Bacterial fructosyltransferase (FTF) enzymes synthesize fructan polymers from sucrose. FTFs catalyse two different reactions, depending on the nature of the acceptor, resulting in: (i) transglycosylation, when the growing fructan chain (polymerization), or mono- and oligosaccharides (oligosaccharide synthesis), are used as the acceptor substrate; (ii) hydrolysis, when water is used as the acceptor. Lactobacillus reuteri 121 levansucrase (Lev) and inulosucrase (Inu) enzymes are closely related at the amino acid sequence level (86 % similarity).

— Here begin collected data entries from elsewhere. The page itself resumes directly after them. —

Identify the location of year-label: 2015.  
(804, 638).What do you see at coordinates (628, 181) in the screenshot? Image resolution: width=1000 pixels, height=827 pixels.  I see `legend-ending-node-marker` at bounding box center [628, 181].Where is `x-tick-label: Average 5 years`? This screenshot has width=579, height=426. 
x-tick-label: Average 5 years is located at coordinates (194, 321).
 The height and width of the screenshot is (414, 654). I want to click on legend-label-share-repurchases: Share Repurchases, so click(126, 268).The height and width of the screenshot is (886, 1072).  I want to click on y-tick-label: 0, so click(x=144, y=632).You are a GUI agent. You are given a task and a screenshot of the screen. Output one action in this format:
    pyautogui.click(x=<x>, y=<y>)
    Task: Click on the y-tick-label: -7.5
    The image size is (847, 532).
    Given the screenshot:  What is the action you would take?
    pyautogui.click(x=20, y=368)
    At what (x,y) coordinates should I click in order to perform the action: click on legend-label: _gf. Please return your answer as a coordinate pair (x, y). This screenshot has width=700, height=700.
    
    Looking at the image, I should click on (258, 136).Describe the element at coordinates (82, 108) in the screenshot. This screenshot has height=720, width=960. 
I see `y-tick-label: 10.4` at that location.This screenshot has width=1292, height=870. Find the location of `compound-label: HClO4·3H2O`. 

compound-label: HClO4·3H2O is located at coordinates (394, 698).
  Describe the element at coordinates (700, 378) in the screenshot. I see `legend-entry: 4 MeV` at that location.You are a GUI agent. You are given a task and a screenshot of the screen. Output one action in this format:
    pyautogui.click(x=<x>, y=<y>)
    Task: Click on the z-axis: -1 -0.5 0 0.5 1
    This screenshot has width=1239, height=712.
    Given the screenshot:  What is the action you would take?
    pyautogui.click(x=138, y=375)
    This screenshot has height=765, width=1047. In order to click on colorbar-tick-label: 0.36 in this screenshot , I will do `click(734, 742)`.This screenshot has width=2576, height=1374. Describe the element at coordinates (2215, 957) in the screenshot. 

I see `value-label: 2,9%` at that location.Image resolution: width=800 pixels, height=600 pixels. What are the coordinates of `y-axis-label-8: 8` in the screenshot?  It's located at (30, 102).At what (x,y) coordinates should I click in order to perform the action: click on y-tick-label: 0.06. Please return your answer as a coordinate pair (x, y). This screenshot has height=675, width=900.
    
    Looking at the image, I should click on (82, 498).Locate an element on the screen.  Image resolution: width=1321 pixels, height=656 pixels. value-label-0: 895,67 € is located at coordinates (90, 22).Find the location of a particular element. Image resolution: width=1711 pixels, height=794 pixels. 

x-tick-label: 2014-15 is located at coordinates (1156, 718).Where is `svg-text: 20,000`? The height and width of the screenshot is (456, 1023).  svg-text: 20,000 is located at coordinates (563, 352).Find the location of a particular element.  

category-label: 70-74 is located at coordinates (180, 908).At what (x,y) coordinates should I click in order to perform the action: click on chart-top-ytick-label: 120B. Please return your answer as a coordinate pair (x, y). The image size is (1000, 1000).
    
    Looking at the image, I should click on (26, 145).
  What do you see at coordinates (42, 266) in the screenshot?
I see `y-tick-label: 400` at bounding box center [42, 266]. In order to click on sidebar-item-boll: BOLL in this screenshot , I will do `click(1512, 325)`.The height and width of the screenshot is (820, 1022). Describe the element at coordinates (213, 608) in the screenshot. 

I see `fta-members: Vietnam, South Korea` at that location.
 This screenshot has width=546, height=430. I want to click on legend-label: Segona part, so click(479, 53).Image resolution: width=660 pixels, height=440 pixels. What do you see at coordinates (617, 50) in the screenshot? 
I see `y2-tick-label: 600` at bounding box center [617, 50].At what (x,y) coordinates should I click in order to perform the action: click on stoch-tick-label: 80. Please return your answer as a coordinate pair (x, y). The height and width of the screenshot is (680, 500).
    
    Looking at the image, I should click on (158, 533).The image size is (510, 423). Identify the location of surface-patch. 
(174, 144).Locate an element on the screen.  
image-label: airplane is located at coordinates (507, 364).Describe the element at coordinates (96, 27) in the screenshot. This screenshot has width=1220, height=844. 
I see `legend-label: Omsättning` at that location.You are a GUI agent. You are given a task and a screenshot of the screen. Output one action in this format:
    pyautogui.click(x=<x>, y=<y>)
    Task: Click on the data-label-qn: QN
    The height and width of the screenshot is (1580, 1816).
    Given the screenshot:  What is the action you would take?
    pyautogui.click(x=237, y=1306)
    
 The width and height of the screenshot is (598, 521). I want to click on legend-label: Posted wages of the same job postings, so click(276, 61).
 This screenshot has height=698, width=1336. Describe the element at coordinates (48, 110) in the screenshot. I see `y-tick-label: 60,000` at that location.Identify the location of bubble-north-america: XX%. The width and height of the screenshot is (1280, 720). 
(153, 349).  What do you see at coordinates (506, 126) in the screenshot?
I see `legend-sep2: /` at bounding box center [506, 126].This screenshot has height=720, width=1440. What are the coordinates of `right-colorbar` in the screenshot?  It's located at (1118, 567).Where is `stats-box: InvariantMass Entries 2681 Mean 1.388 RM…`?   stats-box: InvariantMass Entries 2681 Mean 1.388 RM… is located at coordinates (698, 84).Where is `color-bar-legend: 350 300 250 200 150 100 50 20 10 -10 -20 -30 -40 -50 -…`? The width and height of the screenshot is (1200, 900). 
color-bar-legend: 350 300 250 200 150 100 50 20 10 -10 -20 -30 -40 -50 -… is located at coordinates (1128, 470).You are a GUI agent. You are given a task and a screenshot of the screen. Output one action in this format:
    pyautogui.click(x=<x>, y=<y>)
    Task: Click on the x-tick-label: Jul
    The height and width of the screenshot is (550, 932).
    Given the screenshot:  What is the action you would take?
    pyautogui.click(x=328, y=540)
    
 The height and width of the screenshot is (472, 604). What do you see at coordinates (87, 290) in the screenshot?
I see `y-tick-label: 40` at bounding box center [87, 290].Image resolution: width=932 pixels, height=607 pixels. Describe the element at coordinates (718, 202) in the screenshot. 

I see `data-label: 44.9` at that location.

Also, the eight amino acid residues known to be involved in catalysis and/or sucrose binding are completely conserved. Nevertheless, these enzymes differ markedly in their reaction and product specificities, i.e. in β(2→6)- versus β(2→1)-glycosidic-bond specificity (resulting in levan and inulin synthesis, respectively), and in the ratio of hydrolysis versus transglycosylation activities [resulting in glucose and fructooligosaccharides (FOSs)/polymer synthesis, respectively]. The authors report a detailed characterization of the transglycosylation reaction products synthesized by the Lb. reuteri 121 Lev and Inu enzymes from sucrose and related oligosaccharide substrates. Lev mainly converted sucrose into a large levan polymer (processive reaction), whereas Inu synthesized mainly a broad range of FOSs of the inulin type (non-processive reaction). Interestingly, the two FTF enzymes were also able to utilize various inulin-type FOSs (1-kestose, 1,1-nystose and 1,1,1-kestopentaose) as substrates, catalysing a disproportionation reaction; to the best of our knowledge, this has not been reported for bacterial FTF enzymes. Based on these data, a model is proposed for the organization of the sugar-binding subsites in the two Lb. reuteri 121 FTF enzymes. This model also explains the catalytic mechanism of the enzymes, and differences in their product specificities.